06 Jul Reputational Risk: Are your assets a liability?
Consider a healthcare organization with tobacco holdings; or a religious organization invested in the arms race; or perhaps a land conservancy with interests in the tar sands. These are reputational disasters waiting to happen.
Reputation damage is the No. 1 risk concern for private sector executives around the world—nonprofit organizations are no less vulnerable to a sudden escalation of scrutiny driven by the volatile combination of vocal critics and social media sharing.
It takes 20 years to build a reputation and five minutes to ruin it. If you think about that, you’ll do things differently. —Warren Buffett
Hard-to-assess intangible assets like brand recognition, intellectual capital, and goodwill are especially vulnerable. It is tough to compete for funds, talent, and earned media with a shadow hanging over your reputation and integrity.

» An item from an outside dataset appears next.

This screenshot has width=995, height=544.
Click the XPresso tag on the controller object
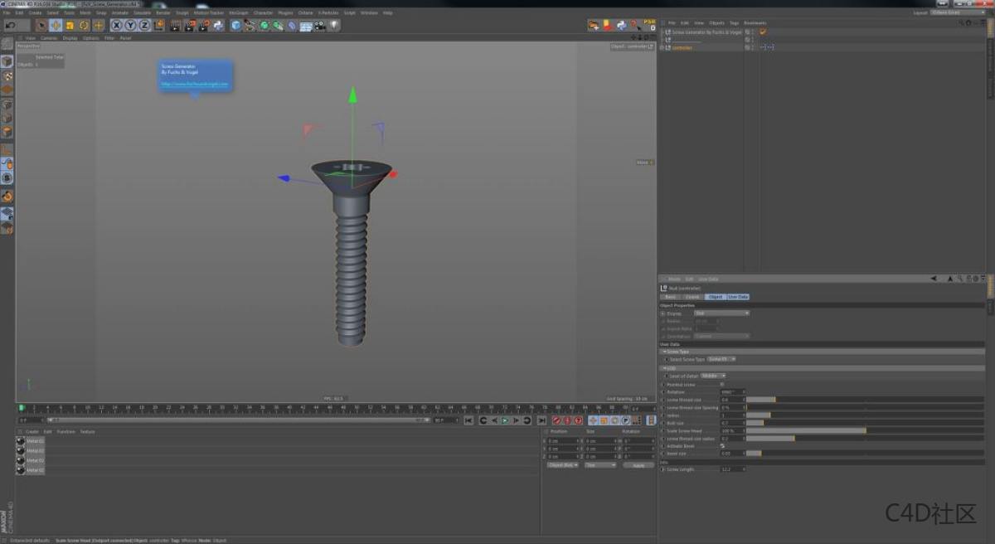pyautogui.click(x=765, y=47)
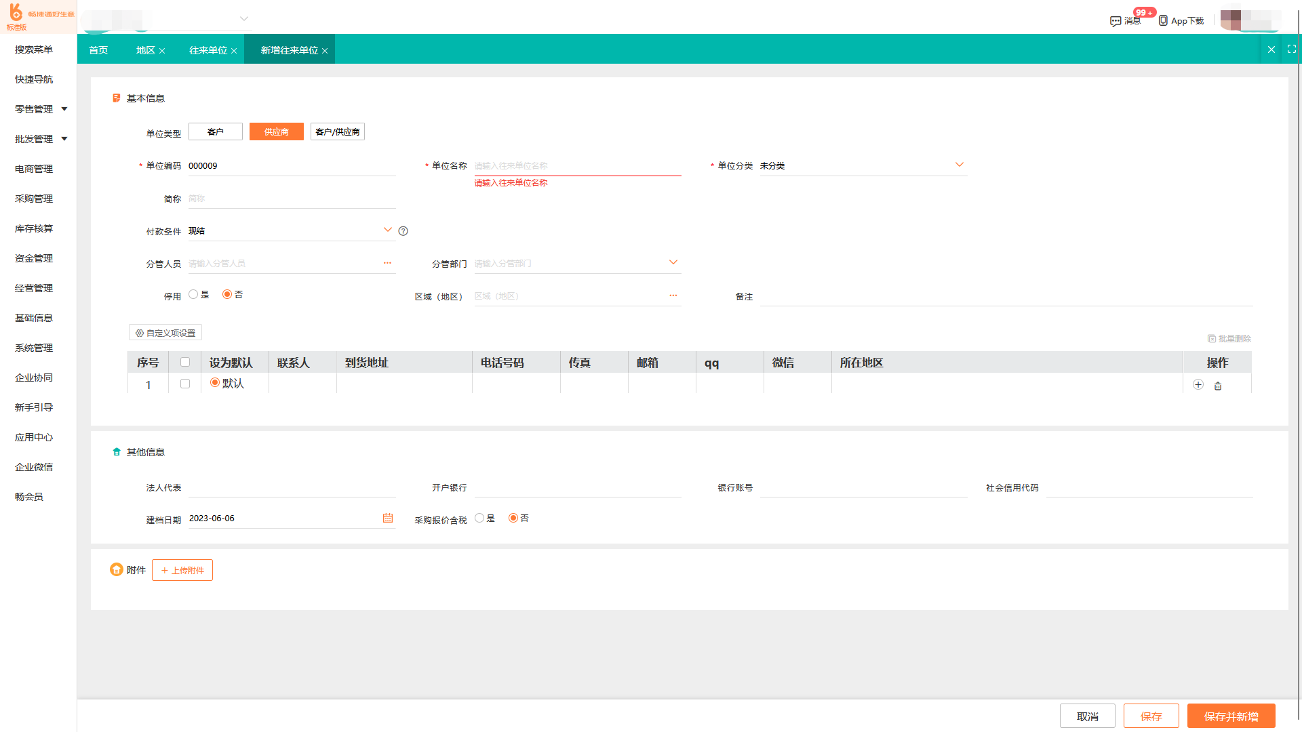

Mitigate risk by closing the reputational gap
With growing discussions and evolving expectations around climate change, putting policy into practice is critical. The consequence of failing to adopt—and follow—a policy on fossil fuel investment, “should not be underestimated,”  notes investment firm Towers Watson. Aligning organizational values with policies and actions closes this gap, mitigates risk, and solidifies reputation thanks to a halo effect.

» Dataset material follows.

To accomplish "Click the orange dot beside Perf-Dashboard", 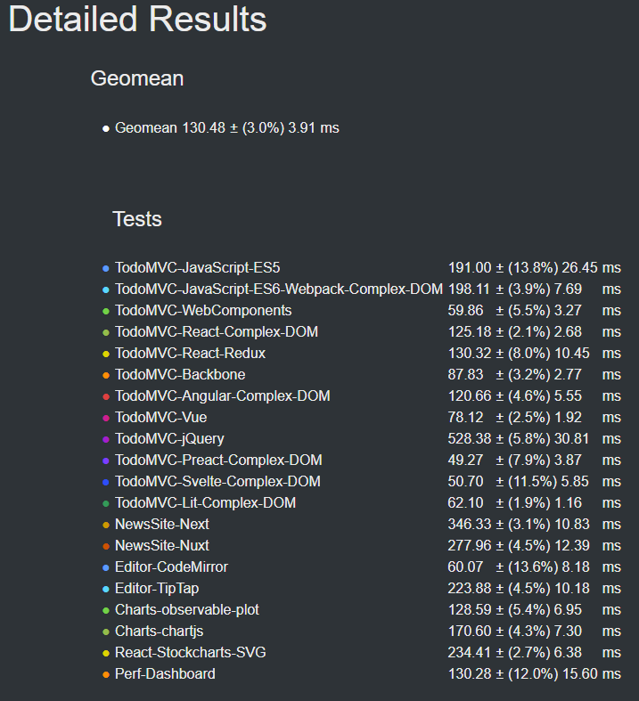I will pyautogui.click(x=106, y=674).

There is a new fiduciary duty for asset stewards: to manage dollars well, and to do due diligence in aligning those dollars with the new expectation that investments must add value to an organization’s sector. This means heightened scrutiny of possible investments—diving deep and analyzing each company based on their ESG policies and practices.
Finding the right investment manager is an important step in this process. Socially responsible investing demands portfolio flexibility and customization. Are your assets working for your mission, or putting your organization at risk?
 Fossil Fuels: Exploring the Stranded Assets Debate, Towers Watson, 2014, 12.